What made the Il-2 so fearsome was its cocktail of armament such as, machine gun and cannon fire, plus bombs and/or rockets it could unleash upon enemy troops, trucks, tanks, pill boxes and other strong points. And it was built to operate at low levels, at altitudes of 30 feet to 2,000.

Such weaponry of simplicity and ruggedness, as well as being produced in massive numbers[4], helped to make the Soviet Army, by 1944, the world’s greatest killing machine on land.

Yet honorable mention, though, must go to a plane built by the United States. That being the L-4 Piper Cub. As a low-speed put-put, of simple design, rugged, easy to maintain, and cost efficient (about $2,000 per copy), the Cub was arguably the most powerful single-engine aircraft in the U.S. arsenal. For it could direct tons of ordnance onto a single target without hoisting same, by the expediency of the aerial direction of artillery fire. The L-4 served in most theaters of the war and, was the most produced U.S. Army co-operation aircraft of World War II at 5,671 copies.[5]

Endnotes

[1] See pages 16-18, 20, Army Aviation, Vol. 23, No. 1, Army Aviation Publications, Inc., Westport, Ct., January 7, 1974.

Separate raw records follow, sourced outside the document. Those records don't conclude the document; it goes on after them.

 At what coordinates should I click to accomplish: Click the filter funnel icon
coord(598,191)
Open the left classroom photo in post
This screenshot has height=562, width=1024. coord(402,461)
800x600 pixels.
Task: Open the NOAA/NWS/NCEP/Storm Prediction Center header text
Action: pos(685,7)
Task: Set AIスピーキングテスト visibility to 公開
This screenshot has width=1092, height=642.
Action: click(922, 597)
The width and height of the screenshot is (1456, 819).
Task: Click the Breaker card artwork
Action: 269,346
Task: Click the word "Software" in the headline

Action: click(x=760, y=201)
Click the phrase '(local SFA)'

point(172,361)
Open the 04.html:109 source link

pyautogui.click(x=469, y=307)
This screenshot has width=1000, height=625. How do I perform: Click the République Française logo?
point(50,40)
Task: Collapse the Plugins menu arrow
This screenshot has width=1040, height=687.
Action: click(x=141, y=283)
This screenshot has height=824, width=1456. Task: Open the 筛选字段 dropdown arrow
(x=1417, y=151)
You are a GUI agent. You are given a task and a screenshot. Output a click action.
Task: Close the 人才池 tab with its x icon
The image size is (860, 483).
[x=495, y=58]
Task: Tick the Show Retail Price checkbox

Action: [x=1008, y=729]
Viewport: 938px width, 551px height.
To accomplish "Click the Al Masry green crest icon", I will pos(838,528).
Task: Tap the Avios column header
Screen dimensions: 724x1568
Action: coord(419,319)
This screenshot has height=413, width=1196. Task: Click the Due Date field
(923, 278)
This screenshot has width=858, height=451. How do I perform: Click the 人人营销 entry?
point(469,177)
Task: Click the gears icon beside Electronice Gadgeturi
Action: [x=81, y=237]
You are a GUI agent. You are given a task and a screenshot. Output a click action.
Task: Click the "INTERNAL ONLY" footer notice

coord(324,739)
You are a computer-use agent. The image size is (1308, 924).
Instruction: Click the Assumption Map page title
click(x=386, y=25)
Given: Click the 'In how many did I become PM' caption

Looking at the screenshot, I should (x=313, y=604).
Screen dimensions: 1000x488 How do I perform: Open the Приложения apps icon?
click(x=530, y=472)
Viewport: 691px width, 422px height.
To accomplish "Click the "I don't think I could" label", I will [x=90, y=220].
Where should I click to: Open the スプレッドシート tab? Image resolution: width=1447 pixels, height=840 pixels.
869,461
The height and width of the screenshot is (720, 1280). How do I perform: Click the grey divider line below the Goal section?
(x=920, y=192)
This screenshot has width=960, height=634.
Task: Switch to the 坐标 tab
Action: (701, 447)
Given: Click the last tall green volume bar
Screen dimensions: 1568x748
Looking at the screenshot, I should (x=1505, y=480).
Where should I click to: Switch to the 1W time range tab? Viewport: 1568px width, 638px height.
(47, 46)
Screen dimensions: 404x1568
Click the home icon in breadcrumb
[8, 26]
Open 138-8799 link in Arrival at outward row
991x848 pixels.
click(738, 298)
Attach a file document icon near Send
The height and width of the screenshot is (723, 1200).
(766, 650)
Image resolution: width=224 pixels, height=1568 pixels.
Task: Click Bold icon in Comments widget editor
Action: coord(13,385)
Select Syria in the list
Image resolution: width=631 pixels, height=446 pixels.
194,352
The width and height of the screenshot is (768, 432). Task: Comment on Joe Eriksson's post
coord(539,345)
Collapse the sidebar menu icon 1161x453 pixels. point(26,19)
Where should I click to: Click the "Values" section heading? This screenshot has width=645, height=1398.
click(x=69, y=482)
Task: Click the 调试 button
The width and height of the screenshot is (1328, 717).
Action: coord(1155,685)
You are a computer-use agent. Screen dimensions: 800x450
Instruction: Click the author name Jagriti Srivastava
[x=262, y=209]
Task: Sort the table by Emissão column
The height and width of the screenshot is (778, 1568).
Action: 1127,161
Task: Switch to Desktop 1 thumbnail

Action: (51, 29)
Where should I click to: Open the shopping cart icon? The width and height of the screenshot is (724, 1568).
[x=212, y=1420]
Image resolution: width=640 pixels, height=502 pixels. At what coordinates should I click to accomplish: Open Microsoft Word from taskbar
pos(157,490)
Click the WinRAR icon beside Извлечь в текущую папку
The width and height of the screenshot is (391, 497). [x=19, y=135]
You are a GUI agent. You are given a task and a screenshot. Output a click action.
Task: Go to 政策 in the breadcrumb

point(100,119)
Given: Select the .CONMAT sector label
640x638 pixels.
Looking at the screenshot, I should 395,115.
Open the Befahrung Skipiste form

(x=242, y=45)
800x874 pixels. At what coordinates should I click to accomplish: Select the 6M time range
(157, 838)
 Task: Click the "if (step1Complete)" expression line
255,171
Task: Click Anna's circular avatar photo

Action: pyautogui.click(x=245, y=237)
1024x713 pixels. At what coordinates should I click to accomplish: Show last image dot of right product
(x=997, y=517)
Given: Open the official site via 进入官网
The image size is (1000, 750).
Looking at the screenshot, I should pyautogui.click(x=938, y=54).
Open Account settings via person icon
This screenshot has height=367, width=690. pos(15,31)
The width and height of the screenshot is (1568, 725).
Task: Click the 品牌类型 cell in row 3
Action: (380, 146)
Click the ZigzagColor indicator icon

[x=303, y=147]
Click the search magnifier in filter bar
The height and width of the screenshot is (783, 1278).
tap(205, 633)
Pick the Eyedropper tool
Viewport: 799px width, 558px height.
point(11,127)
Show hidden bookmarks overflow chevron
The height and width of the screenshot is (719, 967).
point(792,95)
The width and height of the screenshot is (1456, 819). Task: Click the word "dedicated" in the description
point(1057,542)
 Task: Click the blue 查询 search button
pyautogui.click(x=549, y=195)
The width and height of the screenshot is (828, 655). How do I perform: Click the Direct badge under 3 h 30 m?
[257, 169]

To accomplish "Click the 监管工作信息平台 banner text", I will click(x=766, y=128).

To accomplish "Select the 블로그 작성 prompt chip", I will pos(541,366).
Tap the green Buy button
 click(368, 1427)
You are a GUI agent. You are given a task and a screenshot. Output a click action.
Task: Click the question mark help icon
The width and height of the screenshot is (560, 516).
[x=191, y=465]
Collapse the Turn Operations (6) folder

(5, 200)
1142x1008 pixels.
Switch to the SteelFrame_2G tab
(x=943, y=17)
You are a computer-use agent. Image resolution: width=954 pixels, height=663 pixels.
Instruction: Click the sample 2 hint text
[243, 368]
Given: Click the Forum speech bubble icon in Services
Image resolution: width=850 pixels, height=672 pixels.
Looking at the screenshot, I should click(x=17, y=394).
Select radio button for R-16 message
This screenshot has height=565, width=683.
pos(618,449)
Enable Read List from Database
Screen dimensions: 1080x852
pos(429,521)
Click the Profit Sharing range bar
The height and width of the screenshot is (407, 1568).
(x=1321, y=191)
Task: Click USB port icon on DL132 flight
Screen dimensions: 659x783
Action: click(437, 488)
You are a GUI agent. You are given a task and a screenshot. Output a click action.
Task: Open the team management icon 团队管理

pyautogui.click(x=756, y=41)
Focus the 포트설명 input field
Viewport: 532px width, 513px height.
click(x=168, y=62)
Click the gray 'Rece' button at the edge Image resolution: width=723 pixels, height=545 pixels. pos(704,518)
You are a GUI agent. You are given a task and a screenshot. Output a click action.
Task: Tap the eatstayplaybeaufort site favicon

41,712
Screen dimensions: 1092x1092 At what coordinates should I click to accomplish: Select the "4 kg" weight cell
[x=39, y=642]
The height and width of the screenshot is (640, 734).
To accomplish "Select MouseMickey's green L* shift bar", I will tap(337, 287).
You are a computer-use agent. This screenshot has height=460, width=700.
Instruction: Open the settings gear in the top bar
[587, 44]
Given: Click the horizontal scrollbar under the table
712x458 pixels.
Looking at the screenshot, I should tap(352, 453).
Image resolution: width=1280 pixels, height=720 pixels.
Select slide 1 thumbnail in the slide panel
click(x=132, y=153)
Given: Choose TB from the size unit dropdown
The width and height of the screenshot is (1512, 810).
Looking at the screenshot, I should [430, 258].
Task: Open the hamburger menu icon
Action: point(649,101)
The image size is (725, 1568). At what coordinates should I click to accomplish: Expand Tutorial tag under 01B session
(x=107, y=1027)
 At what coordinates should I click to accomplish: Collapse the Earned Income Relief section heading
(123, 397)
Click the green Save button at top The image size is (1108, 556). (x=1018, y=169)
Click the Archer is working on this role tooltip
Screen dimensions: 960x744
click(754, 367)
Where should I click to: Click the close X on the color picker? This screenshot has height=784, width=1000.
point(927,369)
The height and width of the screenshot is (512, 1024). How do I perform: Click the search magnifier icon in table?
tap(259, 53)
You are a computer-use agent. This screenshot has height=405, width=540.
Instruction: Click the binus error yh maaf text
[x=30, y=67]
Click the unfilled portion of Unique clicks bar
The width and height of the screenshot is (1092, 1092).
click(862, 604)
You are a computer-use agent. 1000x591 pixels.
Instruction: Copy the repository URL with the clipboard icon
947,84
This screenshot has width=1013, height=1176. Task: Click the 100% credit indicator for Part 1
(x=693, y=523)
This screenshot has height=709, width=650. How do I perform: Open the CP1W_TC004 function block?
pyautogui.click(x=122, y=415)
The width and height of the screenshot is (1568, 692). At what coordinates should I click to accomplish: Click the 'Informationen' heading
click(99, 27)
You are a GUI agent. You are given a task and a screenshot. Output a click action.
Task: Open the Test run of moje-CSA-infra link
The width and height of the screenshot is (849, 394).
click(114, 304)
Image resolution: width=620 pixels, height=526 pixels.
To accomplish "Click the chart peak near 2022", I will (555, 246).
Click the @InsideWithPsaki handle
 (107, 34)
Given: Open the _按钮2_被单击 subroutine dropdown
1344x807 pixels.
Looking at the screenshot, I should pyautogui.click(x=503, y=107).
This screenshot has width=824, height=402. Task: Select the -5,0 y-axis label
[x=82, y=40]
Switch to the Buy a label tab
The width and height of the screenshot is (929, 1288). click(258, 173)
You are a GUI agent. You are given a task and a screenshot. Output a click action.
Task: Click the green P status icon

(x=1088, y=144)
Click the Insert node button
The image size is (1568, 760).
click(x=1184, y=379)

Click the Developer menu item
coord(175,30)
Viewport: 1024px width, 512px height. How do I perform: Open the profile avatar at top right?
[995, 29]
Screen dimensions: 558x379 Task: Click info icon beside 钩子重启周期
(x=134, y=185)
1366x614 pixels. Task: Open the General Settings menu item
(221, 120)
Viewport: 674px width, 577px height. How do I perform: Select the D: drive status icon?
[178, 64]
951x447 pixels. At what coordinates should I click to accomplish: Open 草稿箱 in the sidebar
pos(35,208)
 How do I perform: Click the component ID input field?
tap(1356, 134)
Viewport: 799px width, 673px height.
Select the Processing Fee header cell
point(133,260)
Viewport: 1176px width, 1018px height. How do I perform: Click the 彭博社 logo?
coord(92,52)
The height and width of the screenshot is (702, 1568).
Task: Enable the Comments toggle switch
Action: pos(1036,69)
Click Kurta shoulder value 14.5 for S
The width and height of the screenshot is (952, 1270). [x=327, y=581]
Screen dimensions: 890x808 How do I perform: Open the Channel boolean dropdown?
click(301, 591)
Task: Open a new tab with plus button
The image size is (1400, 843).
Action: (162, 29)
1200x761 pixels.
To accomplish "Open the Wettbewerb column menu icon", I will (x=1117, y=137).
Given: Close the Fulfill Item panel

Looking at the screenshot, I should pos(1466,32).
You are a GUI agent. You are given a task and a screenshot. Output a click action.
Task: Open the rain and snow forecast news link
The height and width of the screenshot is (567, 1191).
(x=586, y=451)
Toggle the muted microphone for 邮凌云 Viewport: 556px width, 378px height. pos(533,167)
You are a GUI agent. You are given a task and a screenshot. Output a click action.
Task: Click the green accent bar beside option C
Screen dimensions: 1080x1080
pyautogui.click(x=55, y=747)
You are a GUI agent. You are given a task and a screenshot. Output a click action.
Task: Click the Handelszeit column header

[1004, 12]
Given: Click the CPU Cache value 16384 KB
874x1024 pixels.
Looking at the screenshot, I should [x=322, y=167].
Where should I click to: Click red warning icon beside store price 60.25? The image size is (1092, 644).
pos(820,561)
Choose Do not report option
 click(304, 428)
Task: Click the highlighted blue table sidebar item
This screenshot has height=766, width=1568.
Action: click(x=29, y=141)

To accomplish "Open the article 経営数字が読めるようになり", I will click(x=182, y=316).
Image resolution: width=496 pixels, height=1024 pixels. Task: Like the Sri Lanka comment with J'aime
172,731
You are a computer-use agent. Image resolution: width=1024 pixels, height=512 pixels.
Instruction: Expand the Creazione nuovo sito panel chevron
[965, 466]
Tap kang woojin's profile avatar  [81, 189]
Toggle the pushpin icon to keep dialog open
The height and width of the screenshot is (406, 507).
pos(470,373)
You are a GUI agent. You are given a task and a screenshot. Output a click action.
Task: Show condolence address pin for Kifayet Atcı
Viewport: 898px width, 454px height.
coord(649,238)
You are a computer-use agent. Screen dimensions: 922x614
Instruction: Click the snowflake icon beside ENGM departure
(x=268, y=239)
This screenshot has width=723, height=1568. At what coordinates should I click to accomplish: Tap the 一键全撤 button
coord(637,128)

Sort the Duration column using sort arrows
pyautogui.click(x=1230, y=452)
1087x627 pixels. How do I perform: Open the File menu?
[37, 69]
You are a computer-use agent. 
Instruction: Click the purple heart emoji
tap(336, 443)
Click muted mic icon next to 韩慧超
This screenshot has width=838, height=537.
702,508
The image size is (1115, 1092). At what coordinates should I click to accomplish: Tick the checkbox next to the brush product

[2] When first encountered In 1941, the T-34, as did the KV-1 heavy tank, proved a shock to the Germans; that sub-human Slavs were capable of producing such first-rate armored fighting vehicles was an indication that the Wehrmacht would be engaging an enemy in 1941 who would prove to be a much more worthy antagonist as opposed to the hapless French the summer before.

{3] The term ‘Shturmovik’ “is a general application for all ground-attack types, and the its application to the IL-2 specifically is comparable to the use of the name Stuka for the Junkers Ju-87.” See page 2, “Ilyushin Il-2,” Aircraft Profile No. 88, by Witold Liss.

[4] The Il-2 is the most produced combat plane in aviation history at 36,163 copies. See pages 2418 and 2419, “Shturmovik, Ilyushin Il-2,” Illustrated Encyclopedia of 20th Century Weapons and Warfare, 1978.

[5] See page 43, “70th Anniversary of Army Aviation: Fixed Wing Aircraft of World War II,” Army Aviation, February 28, 2012, by Mark Albertson.

Bibliography

Albertson, Mark, “70th Anniversary of Army Aviation: Fixed Wing Aircraft in World War II,” Army Aviation, Vol. 61, No. 2, Army Aviation Publications, Inc., Monroe, Ct., February 29, 2012.

Illustrated Encyclopedia of 20th Century of Weapons and Warfare, Vol. 22, Skyray.T-34, .Phoebus Publishing Company, /BPC Publishing Ltd., 1978.

Liss, Witold, “The Ilyushin Il-2,” Aircraft Profile, No. 88, Profile Books Limitied, Berkshire, England, March 1982.

Munson, Kenneth, Aircraft of World War II, Doubleday & Company, Inc., printed by Crampton & Sons, Ltd., Sawston, Cambridge, UK., 1968.

Sikorsky, Sergei, “Insight: Soviet VTOL Technology,” Army Aviation, Vol. 23, No. 1, Army Aviation Publications, Inc., Westport, Ct., January 7, 1974.

Zalaga, Steven and Sarson, Peter, T-34/76 Medium Tank, 1941-1945, Osprey Military, London, UK., 1994.